I don't have some supervisor. Lack of experience and education. I'm supposed to make graphs and tables to clarify the data. The problem is I can't make the graphs look like how my bosses want them to look. There are always small, but severe details, I miss out on that were never covered in school that my boss expected me to know without instruction.
I feel like an intern, because I assume interns also don't know what they're doing and because I'm new. For example, I learned some method in school, used it, and my boss tells me that's almost the answer, but still incorrect so the graph I made that took three hours has to be redone over again. There's no way I could have prevented the mistake. The graph summarizes like 200 rows of data.
I spent a whole day making a table and my boss says the columns are wrong, you're missing this information, add more columns, something is out of order. So everything is redone.
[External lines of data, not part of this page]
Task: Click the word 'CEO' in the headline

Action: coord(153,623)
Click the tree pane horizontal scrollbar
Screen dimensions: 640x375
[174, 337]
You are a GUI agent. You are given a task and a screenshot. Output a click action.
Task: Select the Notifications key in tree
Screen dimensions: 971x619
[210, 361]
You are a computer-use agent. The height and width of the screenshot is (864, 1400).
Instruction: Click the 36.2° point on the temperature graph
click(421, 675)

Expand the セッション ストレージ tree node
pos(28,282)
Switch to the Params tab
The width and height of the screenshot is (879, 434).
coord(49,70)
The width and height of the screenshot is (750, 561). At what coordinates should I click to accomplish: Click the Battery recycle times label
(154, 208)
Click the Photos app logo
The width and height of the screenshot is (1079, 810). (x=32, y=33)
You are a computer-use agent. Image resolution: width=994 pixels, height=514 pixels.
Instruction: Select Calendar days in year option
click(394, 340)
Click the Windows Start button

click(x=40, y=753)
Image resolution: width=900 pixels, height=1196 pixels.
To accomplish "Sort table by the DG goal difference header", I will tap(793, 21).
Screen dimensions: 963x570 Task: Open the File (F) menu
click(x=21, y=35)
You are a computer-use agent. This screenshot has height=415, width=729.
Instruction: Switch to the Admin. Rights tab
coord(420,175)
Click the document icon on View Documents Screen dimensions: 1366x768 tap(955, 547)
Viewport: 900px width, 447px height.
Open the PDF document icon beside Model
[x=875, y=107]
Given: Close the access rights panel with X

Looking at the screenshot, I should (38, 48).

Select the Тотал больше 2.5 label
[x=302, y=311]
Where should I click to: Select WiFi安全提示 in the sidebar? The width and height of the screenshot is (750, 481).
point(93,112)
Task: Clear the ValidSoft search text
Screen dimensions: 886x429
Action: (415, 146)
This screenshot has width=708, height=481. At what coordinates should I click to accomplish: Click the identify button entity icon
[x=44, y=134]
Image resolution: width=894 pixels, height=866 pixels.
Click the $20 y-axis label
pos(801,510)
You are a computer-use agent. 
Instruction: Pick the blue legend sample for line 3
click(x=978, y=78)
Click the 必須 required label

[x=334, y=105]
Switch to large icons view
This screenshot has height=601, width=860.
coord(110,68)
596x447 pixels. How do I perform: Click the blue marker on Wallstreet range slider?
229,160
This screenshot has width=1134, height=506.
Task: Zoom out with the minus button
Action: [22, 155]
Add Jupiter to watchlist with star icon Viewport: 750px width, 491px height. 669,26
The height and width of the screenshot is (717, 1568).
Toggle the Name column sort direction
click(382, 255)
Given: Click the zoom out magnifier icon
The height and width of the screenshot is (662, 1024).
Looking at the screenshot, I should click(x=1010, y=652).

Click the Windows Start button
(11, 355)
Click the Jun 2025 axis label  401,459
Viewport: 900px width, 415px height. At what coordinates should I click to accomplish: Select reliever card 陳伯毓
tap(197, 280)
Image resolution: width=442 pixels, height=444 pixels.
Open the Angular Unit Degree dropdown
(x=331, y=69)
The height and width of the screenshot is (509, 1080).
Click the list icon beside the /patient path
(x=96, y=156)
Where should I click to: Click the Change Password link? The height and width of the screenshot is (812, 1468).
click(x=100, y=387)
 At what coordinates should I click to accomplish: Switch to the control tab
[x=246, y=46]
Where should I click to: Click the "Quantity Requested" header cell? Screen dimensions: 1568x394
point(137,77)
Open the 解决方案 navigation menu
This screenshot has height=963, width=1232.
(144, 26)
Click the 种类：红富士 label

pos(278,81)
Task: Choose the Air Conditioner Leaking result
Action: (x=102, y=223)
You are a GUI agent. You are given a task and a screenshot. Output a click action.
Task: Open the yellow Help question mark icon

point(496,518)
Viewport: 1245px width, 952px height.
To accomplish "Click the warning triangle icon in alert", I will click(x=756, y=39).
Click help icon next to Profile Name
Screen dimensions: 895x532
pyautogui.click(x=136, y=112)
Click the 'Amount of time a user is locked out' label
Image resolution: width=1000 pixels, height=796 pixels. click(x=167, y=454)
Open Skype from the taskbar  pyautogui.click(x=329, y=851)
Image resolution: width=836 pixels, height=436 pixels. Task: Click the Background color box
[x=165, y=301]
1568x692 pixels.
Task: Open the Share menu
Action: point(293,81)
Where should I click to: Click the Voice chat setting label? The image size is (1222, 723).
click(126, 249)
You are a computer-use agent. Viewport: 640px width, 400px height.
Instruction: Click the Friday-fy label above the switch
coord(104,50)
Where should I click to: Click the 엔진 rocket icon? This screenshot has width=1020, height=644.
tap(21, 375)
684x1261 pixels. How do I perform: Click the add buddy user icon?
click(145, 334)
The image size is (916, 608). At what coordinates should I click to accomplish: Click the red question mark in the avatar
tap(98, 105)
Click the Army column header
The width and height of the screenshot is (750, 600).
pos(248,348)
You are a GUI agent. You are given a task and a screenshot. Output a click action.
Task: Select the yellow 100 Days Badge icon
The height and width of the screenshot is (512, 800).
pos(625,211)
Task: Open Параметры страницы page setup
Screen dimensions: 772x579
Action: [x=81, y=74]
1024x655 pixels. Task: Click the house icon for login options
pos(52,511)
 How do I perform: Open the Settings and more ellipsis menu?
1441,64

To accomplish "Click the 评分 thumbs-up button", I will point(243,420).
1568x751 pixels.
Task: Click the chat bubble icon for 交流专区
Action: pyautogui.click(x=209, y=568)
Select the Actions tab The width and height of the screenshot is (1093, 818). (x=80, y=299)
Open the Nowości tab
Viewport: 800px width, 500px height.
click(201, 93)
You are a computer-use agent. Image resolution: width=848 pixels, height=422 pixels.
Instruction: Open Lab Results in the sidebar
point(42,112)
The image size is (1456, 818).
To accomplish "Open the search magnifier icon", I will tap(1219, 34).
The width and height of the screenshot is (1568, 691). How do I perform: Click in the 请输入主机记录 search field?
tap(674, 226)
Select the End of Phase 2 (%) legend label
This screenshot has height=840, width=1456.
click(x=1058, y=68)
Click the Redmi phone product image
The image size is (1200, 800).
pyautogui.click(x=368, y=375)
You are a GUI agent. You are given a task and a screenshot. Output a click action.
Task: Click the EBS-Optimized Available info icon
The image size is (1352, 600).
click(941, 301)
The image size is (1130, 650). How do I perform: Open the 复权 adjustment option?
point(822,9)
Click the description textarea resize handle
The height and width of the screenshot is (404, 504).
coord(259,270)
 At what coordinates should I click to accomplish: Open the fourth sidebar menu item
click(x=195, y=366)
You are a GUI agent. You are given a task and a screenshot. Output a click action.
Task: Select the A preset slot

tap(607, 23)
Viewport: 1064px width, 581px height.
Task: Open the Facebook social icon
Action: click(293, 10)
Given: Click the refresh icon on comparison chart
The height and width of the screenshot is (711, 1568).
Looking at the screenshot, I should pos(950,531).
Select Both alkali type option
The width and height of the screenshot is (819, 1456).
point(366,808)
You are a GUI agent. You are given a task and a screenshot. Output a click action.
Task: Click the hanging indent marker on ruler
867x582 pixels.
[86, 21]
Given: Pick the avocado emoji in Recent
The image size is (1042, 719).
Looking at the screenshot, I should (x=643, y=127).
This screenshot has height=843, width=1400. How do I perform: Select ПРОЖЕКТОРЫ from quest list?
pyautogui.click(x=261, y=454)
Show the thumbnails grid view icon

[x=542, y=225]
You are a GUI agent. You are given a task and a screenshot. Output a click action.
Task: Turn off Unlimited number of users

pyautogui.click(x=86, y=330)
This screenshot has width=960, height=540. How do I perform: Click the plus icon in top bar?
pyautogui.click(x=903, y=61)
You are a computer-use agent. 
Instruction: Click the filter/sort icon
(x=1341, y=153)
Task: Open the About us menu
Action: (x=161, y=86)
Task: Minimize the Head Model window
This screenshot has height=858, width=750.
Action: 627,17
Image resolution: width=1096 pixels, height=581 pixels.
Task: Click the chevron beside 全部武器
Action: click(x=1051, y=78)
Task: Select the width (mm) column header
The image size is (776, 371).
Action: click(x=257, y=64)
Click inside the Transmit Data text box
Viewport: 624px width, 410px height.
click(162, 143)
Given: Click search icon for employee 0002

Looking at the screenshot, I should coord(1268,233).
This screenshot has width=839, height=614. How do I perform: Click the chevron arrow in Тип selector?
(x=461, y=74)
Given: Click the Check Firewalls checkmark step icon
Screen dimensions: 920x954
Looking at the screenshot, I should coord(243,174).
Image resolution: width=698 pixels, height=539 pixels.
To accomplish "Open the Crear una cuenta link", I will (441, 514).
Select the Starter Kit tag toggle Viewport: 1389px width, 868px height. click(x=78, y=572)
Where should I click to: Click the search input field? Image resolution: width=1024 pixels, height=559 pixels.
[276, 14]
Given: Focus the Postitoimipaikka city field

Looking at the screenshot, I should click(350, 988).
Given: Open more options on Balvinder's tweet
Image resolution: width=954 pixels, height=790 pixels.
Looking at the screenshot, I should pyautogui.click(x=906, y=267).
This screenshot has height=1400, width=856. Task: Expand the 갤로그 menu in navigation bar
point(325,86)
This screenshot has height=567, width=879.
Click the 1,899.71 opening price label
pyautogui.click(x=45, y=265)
For example, I learned some methods in Stata, but my boss says to use SPSS because it's quicker and if I knew that earlier it would have saved me a day worth of time.
What do I do if I feel unqualified for the job, but can't quit and won't get fired by my boss even though it's taking me a long time to do things and I end up having to do everything over and over again, because my boss won't tell me exactly how to do everything and because I don't know how to do everything the way biostatisticians know how to do?
There's no book covering how to transition from learning the theory in school to knowing how statistics is used in practice.
I'm working with some data structured in a way I never seen in school, and it took me forever to realize what plots to plot. My boss couldn't think like a statistician who needs to plot the graphs and didn't explain and I didn't know what questions to ask them.